While the weekends are less hectic, the girls are up early even so for breakfast and then an hour of preps before some more clubs, sometimes outside speakers, or field trips complete the morning. The balance of Saturday is relaxed time for the girls to clean their uniforms and enjoy Saturday movie night.

The girls have no true obligations on Sunday morning, but they are up early doing their “revisions” (or homework and/or National Exam preparations) before most of the girls get ready for church. Our few Muslim students celebrate the Sabbath on Friday; the Adventist students on Saturday; Christian and Catholic girls on Sunday. The Adventists, Pentecost, and Catholic students often worship in Gashora village. But one of the week’s highlights is the non-denominational, ecumenical church service in the Community Center. It is a program entirely run by the girls and the singing, dancing and preaching is truly inspiring. Whether your volunteer time is a short visit or an extended stay, you do not want to miss the GGAST church service.

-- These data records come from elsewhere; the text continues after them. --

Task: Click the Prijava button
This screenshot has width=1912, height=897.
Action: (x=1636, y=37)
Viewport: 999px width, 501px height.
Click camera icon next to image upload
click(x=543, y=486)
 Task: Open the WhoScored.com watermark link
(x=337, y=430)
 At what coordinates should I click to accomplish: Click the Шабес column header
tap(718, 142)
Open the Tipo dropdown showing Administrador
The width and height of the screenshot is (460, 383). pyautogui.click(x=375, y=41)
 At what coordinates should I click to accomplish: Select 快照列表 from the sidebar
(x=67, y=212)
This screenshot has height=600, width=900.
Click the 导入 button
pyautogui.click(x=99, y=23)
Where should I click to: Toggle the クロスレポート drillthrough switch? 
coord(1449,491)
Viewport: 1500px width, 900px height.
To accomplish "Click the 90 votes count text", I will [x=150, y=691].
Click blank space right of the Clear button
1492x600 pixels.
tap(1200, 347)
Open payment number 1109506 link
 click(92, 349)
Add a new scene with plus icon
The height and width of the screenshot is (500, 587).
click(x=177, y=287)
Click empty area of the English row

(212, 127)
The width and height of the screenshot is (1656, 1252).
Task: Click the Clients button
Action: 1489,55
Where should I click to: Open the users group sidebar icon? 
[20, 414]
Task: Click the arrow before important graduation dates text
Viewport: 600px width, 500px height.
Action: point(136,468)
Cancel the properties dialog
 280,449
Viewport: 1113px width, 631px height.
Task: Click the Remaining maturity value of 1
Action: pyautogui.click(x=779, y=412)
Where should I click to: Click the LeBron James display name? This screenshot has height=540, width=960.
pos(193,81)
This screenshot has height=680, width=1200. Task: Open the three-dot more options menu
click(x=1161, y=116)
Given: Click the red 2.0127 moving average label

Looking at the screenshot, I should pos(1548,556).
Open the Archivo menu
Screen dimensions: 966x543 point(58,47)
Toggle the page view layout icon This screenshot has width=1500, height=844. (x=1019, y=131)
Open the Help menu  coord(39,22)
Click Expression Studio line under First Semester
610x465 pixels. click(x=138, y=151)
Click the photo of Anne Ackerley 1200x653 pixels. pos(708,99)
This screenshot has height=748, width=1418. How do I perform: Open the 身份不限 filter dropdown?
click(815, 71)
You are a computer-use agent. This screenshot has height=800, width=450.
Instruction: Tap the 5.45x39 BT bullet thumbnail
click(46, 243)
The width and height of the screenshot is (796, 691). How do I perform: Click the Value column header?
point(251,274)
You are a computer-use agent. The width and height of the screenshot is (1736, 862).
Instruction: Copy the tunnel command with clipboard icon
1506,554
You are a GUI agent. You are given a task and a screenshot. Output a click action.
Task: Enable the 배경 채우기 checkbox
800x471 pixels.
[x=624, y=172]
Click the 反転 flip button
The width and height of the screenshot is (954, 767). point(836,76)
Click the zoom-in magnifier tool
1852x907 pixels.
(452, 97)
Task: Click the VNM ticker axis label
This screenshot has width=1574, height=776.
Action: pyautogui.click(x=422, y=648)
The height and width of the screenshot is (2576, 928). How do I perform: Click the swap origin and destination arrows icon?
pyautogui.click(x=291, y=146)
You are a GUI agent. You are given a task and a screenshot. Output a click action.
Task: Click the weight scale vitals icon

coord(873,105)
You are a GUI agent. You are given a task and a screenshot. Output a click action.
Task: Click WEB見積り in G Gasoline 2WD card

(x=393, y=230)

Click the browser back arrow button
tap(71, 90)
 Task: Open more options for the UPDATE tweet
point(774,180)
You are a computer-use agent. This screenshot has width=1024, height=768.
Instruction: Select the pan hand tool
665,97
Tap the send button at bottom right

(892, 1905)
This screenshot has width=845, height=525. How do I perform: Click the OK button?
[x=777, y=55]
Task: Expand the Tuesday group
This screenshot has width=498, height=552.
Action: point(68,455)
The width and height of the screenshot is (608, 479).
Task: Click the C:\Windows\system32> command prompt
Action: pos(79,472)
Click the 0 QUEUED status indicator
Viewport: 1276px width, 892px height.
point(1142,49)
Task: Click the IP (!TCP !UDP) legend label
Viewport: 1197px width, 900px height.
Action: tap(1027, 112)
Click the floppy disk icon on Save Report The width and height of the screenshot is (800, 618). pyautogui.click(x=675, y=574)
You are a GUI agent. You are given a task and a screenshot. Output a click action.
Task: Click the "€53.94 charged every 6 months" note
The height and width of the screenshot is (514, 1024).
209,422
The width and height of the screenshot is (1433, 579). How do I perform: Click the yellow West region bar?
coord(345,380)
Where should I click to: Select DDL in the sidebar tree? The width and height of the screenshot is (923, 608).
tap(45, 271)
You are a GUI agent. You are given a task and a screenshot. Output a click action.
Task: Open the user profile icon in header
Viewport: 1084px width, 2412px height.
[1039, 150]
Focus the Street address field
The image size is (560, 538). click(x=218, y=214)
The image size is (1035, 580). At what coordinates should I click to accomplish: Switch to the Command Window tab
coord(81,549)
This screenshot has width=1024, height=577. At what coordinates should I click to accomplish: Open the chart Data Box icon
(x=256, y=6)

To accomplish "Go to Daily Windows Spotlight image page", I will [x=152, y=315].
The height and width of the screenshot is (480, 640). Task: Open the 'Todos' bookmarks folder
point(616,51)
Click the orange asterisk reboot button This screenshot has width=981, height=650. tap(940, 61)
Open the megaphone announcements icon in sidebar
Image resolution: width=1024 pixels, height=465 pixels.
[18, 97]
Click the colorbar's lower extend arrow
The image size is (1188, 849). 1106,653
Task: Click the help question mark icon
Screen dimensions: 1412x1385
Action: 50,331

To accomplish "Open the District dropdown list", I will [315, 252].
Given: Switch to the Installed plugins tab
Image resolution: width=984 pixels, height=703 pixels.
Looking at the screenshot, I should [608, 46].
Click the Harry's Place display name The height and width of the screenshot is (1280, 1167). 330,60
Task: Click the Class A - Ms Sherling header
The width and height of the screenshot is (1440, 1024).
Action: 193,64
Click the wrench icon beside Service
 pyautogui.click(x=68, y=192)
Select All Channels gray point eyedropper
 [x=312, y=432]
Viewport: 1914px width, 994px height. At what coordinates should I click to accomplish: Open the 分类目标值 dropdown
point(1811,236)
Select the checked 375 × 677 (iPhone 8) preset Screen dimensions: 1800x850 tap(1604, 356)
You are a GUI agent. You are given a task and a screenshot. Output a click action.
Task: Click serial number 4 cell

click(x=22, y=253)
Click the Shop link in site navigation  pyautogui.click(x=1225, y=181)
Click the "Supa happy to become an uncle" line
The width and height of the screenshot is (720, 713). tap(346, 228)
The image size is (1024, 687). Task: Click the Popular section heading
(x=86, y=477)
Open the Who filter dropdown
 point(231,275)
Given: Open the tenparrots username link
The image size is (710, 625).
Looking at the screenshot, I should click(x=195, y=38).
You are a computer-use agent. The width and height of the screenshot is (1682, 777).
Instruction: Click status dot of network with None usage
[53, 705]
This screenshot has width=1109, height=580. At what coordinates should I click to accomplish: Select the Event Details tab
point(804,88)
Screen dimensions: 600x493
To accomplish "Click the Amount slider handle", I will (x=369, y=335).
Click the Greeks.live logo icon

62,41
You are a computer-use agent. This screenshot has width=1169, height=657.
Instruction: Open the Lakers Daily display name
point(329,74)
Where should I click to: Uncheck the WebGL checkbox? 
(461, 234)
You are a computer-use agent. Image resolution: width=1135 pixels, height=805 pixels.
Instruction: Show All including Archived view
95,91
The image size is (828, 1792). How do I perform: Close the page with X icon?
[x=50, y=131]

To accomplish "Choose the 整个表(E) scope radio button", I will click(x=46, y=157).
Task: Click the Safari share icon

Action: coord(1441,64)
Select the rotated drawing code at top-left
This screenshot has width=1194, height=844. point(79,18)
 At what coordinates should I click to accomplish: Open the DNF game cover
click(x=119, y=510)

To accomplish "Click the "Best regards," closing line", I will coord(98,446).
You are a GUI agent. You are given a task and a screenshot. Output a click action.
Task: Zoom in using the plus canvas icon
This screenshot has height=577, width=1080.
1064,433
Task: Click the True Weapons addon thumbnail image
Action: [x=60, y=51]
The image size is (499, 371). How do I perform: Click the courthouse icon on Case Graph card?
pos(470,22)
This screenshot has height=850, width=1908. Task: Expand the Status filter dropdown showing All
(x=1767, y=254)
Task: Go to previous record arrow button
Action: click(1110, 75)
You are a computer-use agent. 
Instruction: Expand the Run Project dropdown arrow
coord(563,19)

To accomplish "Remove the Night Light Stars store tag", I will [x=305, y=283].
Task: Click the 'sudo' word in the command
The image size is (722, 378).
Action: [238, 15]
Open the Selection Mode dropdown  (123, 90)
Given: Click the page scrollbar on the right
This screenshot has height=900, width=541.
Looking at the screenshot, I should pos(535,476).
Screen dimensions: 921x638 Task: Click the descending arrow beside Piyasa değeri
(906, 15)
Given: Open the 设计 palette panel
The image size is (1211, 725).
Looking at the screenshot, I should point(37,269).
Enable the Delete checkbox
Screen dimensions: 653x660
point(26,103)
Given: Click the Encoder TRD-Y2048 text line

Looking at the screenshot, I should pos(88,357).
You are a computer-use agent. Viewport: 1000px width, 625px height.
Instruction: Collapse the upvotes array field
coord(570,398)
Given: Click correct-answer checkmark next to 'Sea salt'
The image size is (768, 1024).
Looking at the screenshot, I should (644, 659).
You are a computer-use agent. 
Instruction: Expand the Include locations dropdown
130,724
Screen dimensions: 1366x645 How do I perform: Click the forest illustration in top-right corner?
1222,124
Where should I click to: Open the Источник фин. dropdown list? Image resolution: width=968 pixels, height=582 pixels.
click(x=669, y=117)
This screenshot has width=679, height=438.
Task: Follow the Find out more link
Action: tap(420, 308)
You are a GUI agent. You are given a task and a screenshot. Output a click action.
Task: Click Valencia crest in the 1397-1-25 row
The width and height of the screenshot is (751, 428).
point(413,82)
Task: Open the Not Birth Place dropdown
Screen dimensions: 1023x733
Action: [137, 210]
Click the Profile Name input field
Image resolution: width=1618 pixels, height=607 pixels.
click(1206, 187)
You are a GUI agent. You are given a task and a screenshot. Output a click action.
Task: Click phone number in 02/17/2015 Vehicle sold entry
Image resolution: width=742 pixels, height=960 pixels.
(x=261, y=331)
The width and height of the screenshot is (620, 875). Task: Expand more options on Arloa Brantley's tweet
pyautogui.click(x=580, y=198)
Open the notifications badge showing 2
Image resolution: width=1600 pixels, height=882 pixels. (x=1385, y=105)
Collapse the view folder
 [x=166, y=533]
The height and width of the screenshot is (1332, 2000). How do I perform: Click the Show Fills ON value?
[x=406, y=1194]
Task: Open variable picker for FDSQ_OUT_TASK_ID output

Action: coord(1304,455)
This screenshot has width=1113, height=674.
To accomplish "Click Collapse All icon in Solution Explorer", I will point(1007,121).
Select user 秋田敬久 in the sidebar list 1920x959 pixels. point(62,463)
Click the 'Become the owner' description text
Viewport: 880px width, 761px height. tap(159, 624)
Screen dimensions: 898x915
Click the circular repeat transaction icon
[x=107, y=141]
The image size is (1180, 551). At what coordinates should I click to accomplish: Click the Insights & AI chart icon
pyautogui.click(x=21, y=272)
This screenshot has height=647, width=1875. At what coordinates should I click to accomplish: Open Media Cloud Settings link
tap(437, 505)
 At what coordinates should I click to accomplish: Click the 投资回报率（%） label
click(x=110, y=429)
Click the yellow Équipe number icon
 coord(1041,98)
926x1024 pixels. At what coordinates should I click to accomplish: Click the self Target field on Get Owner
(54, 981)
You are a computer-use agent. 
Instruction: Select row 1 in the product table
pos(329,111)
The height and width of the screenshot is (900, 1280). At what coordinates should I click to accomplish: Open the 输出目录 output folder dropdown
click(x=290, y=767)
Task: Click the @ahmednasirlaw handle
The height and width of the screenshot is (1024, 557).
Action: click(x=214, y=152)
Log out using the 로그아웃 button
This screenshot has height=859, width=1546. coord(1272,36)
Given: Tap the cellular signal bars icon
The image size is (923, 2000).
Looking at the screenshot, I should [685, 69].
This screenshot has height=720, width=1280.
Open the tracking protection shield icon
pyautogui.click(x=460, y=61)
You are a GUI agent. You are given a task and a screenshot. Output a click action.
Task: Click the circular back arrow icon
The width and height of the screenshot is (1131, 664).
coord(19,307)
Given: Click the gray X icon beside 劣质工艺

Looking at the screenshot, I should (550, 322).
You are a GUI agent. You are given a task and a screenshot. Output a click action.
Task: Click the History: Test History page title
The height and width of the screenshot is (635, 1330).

The other highlight of the week is the assembly. Like the church service, the program is planned and run by the students. There are announcements from the Headmaster, other administrators and often teachers, but more often the girls read their own poetry, announce and celebrate any special individual or group accomplishments, and show relevant and timely video clips as part of the weekly “information prefect’s” responsibility. We often have visitors speak and as a volunteer you will be expected at some point to share your own story with the girls. The assembly is informative, well executed and lots of fun.

Graduates

Stella-Noella


Stella-Noella Tetero interest in engineering was fueled by a desire to defy the norms and “prove her worth”, but she soon realized that engineering was one of her passions in life. “I loved the fact that every piece of information I received raised more questions, and I wanted to be part of the people who try to find solutions,” Tetero says. “Finding these solutions often raises even more problems, but that is part of the beauty of engineering. Ways to make the world better still humble us as human beings who cannot fix all the flaws in the world.” She says of studying at Columbia University, “Being constantly surrounded at SEAS by such brilliant individuals in different fields instills a certain competition, not the bad kind of wanting to prove who has the upper hand, but the kind that brings out the best in each of us and makes us want to go as far as we can in whatever we’re passionate about.”

Beatrice

Beatrice, class of 2013, didn't see a clear picture of how to make her dreams come true of being a doctor before coming to Gashora. Through her time at GGAST she came to appreciate different perspectives and know that “regardless of our differences we could all come together and enjoy each other’s company.” This has helped her at McGill University where she received one of the best scholarships in the world—the MasterCard Foundation Scholarship. “College has been challenging and inspiring, full of ups and downs, but one of great successes. Just like the bonds that pulled me through GGAST, the bonds I have made in college will pull me later in life, and I cherish that.” She is pursuing a degree in Biological, Biomedical and Life Sciences program, which will equip her with the skills to fulfill her dreams. “I know great things are awaiting. I see myself making an impact on my country, helping families achieve greater freedom from the constraints of poverty and disease, empowering them to live healthier lives. I look at the Gashora Girls of the past and future, and I can confidently say our future, our families’ and our nation’s future is bright, for the greatness Gashora Girls have in them will be carried into their next generation.”